Plan Support Agreement and Backstop Commitment Agreement. On October 18, 2019, the Debtors entered into a plan support agreement (the “PSA”) to support a restructuring on the terms of a chapter 11 plan of reorganization (as defined below, the “Plan”) with holders of approximately 52.0% of the 2024 1.25 Lien Notes and approximately 79.3% of the 2024 1.5 Lien Notes and the 2025 1.5 Lien Notes issued, in each case, by EP Energy LLC and Everest Acquisition Finance Inc. The holders of these notes include affiliates of, or funds managed by, Elliott Management Corporation (“Elliott”), Apollo (together with Elliott, the “Initial Supporting Noteholders”), Access, and Avenue Capital Group (collectively, with the Initial Supporting Noteholders and Access, the “Supporting Noteholders”), to support a restructuring on the terms of a chapter 11 plan described therein. On October 18, 2019, the Debtors also entered into a backstop commitment agreement (the “BCA”) with the Supporting Noteholders, pursuant to which the Supporting Noteholders agreed to backstop $463 million (to consist of $325 million in cash and $138 million in exchanged reinstated 1.25L Notes) of the Rights Offering. For additional information, see Termination of Plan Support Agreement and Backstop Commitment Agreement below.

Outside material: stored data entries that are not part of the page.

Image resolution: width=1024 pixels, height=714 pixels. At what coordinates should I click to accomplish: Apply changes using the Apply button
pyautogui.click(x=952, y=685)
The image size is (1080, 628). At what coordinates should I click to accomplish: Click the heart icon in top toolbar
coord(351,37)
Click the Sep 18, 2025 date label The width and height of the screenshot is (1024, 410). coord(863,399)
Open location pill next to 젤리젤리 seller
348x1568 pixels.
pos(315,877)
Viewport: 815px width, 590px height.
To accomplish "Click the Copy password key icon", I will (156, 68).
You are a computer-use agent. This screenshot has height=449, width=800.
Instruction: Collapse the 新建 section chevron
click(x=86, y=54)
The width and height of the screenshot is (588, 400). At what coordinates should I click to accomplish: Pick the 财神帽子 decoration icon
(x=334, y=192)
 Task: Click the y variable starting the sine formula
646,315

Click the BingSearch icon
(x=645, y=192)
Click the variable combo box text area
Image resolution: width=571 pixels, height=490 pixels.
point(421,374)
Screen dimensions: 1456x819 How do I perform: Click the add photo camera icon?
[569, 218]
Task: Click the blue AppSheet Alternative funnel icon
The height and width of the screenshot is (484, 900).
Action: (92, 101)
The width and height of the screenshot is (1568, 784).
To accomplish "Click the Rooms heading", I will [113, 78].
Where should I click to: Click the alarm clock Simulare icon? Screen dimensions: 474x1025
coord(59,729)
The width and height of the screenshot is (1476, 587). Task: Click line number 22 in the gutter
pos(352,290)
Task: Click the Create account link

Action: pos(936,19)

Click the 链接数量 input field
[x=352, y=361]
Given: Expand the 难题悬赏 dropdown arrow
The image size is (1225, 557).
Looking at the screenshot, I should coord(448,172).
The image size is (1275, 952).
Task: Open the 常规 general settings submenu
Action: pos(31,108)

Plan of Reorganization. On November 18, 2019, the Debtors filed a proposed Joint Chapter 11 Plan and a proposed Disclosure Statement for Joint Chapter 11 Plan of Reorganization describing the Plan and the solicitation of votes to approve the same from certain of the Debtors’ creditors with respect to the Chapter 11 Cases. The Debtors subsequently filed various amendments to the Plan and Disclosure Statement and on January 13, 2020, filed an updated Fourth Amended Joint Chapter 11 Plan of EP Energy Corporation and its Affiliated Debtors (as amended from time to time, the “Plan”) and an updated Disclosure Statement (as amended from time to time, the “Disclosure Statement”). On March 6, 2020, after a hearing to confirm the Plan, the Bankruptcy Court stated that it would confirm the Plan. On March 12, 2020, pursuant to its ruling on March 6, 2020, the Bankruptcy Court entered an order confirming the Plan (ECF No. 1049).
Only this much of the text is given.